The data analyzed to develop crime-predicting models includes proportionately more prosecutions of black criminals than white ones and, conversely, proportionately fewer cases of black criminals getting away with crime (false negatives) than of white criminals. Starting with a quote from the ACLU’s Ezekiel Edwards, Ferguson spells out why this is so:
"Time and again, analysis of stops, frisks, searches, arrests, pretrial detentions, convictions, and sentencing reveal differential treatment of people of color.” If predictive policing results in more targeted police presence, the system runs the risk of creating its own self-fulfilling prediction. Predict a hot spot. Send police to arrest people at the hot spot. Input the data memorializing that the area is hot. Use that data for your next prediction. Repeat.
Since the prevalence of this is, by definition, not observed and not in the data, measures of model performance do not reveal the extent to which black defendants are unjustly flagged more often. After all, the model doesn’t predict crime per se; it predicts convictions – you don’t know what you don’t know. Although Ferguson doesn’t refer to this as a lack of ground truth, that is the widely used term for this issue, one that is frequently covered, e.g., by The Washington Post and by data scientists.
Constitutional Issues: Generalized Suspicion
A particularly thorny dispute about fairness – that’s actually an open constitutional question – arises when predictive flags bring about searches and seizures. The Fourth Amendment dictates that any search or seizure be “reasonable,” but this requirement is vulnerable to corruption when predictive flags lead to generalized suspicion, i.e., suspicion based on bias (such as the individual’s race) or factors that are not specific to the individual (such as the location in which the individual finds him- or herself). For example, Ferguson tells of a black driver in a location flagged for additional patrolling due to a higher calculated probability of crime. The flag has placed nearby a patrol, who pulls over the driver in part due to subjective “gut” suspicion, seeing also that there is a minor vehicle violation that may serve to explain the stop’s “reasonableness”: the vehicle’s windows are more heavily tinted than permitted by law. It’s this scenario's ambiguity that illustrates the dilemma. Do such predictive flags lead to false stops that are rationalized retroactively rather than meeting an established standard of reasonableness? “The shift to generalized suspicion also encourages stereotyping and guilt by association. This, in turn, weakens Fourth Amendment protections by distorting the individualized suspicion standard on the street,” Ferguson adds. This could also magnify the cycle perpetuating racial bias, further corrupting ground truth in the data.
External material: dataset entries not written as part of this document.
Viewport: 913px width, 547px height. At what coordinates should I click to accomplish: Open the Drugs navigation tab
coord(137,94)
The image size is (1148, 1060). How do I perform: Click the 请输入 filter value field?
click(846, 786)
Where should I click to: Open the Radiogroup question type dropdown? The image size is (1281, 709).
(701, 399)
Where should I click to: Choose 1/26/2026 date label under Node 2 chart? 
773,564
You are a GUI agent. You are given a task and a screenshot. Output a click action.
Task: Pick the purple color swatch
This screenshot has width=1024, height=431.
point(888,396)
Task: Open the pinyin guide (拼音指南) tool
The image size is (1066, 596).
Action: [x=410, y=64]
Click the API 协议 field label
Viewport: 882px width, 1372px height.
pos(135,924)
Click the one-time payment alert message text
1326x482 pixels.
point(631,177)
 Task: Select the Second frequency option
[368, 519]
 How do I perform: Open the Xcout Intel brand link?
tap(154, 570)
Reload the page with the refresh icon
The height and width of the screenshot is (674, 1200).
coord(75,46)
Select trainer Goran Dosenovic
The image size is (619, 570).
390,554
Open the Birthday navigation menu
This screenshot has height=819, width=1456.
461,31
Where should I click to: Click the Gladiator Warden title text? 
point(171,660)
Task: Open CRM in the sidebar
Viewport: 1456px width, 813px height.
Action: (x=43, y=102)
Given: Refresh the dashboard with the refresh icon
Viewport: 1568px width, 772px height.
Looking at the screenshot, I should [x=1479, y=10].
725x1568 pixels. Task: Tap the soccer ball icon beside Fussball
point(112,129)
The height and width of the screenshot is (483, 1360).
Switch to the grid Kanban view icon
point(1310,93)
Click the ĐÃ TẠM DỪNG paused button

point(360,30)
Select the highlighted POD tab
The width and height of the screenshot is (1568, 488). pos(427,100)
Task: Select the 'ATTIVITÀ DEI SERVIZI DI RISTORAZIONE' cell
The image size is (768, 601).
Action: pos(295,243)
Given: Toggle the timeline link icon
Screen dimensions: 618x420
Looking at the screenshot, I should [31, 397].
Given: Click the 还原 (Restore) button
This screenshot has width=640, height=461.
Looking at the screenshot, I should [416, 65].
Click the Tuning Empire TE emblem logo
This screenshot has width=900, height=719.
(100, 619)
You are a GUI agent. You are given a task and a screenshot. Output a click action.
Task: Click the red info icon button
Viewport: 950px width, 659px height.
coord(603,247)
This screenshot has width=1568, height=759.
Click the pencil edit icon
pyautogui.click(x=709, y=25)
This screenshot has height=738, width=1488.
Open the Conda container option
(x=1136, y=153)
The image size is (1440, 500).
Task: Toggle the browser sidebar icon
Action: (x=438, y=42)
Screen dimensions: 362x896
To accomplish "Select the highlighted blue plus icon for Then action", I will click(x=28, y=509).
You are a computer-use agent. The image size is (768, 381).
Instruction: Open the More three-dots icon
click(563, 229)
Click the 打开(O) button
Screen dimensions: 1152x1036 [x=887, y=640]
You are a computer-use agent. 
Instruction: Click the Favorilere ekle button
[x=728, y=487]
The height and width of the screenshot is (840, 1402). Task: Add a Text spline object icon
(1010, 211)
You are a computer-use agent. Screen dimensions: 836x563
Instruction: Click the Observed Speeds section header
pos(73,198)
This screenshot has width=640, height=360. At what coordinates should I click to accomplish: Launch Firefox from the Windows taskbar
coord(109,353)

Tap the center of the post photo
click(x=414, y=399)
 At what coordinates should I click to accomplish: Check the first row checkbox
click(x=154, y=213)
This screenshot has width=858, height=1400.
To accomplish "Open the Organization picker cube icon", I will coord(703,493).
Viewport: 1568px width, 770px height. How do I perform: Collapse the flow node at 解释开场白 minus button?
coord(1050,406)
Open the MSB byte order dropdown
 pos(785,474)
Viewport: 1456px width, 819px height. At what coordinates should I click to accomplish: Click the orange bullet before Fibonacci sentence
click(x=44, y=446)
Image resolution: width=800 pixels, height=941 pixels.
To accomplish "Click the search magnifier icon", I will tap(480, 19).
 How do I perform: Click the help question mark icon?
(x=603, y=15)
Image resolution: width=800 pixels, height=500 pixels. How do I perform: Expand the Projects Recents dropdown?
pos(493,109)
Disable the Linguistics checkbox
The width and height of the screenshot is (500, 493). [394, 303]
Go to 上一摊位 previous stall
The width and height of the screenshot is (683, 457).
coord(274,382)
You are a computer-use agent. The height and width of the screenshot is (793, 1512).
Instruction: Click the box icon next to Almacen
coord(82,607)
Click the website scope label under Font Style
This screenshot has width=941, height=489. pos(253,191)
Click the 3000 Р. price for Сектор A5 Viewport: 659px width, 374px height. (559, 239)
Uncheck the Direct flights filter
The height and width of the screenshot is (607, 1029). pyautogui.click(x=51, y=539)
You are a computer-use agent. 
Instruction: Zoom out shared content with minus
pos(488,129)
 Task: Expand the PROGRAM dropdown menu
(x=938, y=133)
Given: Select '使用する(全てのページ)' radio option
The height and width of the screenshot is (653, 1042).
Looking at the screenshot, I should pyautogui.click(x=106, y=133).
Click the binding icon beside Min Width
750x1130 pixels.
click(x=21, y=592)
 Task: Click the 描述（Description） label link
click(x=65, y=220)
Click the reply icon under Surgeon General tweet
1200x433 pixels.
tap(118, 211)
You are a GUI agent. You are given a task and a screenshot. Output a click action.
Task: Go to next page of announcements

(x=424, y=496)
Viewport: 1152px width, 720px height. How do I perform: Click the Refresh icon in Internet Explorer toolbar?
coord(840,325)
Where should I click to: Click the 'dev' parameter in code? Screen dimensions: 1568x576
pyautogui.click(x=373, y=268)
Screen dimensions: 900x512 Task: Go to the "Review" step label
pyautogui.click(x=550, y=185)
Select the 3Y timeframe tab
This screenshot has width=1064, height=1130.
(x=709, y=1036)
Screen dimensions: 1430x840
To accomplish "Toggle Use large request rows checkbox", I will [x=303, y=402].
Transparency: Opening Up Otherwise-Secret Models that Help Determine Incarceration
Crime-predicting models must be nakedly visible, not amorphous black boxes. To keep their creators, proponents, and users accountable, predictive models must be open and transparent so they’re inspectable for bias. A model’s inner workings matter when assessing its design, intent, and behavior. For example, race may hold some influence on a model’s output by way of proxies. Although such models almost never input race directly, they may incorporate unchosen, involuntary factors that approximate race, such as family background, neighborhood, education level, and the behavior of family and friends. For example, FICO credit scores have been criticized for incorporating factors such as the “number of bank accounts kept, [which] could interact with culture – and hence race – in unfair ways.”
Despite this, model transparency is not yet standard. For example, the popular COMPAS model, which informs sentencing and parole decisions, is sealed tight. The ways in which it incorporates such factors is unknown – to law enforcement, the defendant, and the public. In fact, the model’s creators recently revealed it only incorporates a selection of six of the 137 factors collected, but which six remains a proprietary secret. However, the founder of the company behind the model has stated that, if factors correlated with race, such as poverty and joblessness, “…are omitted from your risk assessment, accuracy goes down” (so we are left to infer the model may incorporate such factors).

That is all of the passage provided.